**Provided data:**
•••••

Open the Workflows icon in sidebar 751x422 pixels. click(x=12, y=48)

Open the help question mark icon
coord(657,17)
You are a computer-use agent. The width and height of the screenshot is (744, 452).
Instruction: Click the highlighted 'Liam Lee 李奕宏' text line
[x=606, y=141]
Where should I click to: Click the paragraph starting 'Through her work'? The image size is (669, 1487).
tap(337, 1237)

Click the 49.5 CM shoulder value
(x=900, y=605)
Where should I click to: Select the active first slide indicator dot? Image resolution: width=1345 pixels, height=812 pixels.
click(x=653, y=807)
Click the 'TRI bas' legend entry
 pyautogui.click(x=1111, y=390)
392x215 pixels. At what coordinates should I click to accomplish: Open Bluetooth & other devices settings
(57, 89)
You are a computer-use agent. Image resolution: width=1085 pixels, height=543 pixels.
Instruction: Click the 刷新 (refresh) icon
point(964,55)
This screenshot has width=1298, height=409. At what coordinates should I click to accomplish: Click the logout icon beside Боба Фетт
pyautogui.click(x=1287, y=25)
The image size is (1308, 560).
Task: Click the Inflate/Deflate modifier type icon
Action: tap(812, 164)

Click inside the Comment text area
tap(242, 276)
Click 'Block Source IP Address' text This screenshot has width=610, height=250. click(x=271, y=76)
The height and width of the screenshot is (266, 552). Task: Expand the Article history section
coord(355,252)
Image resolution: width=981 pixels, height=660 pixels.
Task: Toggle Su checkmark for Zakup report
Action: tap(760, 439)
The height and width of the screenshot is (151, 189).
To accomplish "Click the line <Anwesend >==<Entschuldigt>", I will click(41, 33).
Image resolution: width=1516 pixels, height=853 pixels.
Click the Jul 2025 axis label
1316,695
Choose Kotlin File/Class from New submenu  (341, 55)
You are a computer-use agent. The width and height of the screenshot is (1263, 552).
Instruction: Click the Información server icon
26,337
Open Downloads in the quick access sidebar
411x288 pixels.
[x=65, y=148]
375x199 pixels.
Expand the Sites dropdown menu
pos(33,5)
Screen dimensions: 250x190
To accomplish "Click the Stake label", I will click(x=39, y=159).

•••••

**Task prompt:**
Put each line of the data above into a JSON list of strings, one string per line, and leave out the blank lines.

**Final answer:**
[
  "Open the Workflows icon in sidebar 751x422 pixels. click(x=12, y=48)",
  "Open the help question mark icon",
  "coord(657,17)",
  "You are a computer-use agent. The width and height of the screenshot is (744, 452).",
  "Instruction: Click the highlighted 'Liam Lee 李奕宏' text line",
  "[x=606, y=141]",
  "Where should I click to: Click the paragraph starting 'Through her work'? The image size is (669, 1487).",
  "tap(337, 1237)",
  "Click the 49.5 CM shoulder value",
  "(x=900, y=605)",
  "Where should I click to: Select the active first slide indicator dot? Image resolution: width=1345 pixels, height=812 pixels.",
  "click(x=653, y=807)",
  "Click the 'TRI bas' legend entry",
  " pyautogui.click(x=1111, y=390)",
  "392x215 pixels. At what coordinates should I click to accomplish: Open Bluetooth & other devices settings",
  "(57, 89)",
  "You are a computer-use agent. Image resolution: width=1085 pixels, height=543 pixels.",
  "Instruction: Click the 刷新 (refresh) icon",
  "point(964,55)",
  "This screenshot has width=1298, height=409. At what coordinates should I click to accomplish: Click the logout icon beside Боба Фетт",
  "pyautogui.click(x=1287, y=25)",
  "The image size is (1308, 560).",
  "Task: Click the Inflate/Deflate modifier type icon",
  "Action: tap(812, 164)",
  "Click inside the Comment text area",
  "tap(242, 276)",
  "Click 'Block Source IP Address' text This screenshot has width=610, height=250. click(x=271, y=76)",
  "The height and width of the screenshot is (266, 552). Task: Expand the Article history section",
  "coord(355,252)",
  "Image resolution: width=981 pixels, height=660 pixels.",
  "Task: Toggle Su checkmark for Zakup report",
  "Action: tap(760, 439)",
  "The height and width of the screenshot is (151, 189).",
  "To accomplish \"Click the line <Anwesend >==<Entschuldigt>\", I will click(41, 33).",
  "Image resolution: width=1516 pixels, height=853 pixels.",
  "Click the Jul 2025 axis label",
  "1316,695",
  "Choose Kotlin File/Class from New submenu  (341, 55)",
  "You are a computer-use agent. The width and height of the screenshot is (1263, 552).",
  "Instruction: Click the Información server icon",
  "26,337",
  "Open Downloads in the quick access sidebar",
  "411x288 pixels.",
  "[x=65, y=148]",
  "375x199 pixels.",
  "Expand the Sites dropdown menu",
  "pos(33,5)",
  "Screen dimensions: 250x190",
  "To accomplish \"Click the Stake label\", I will click(x=39, y=159)."
]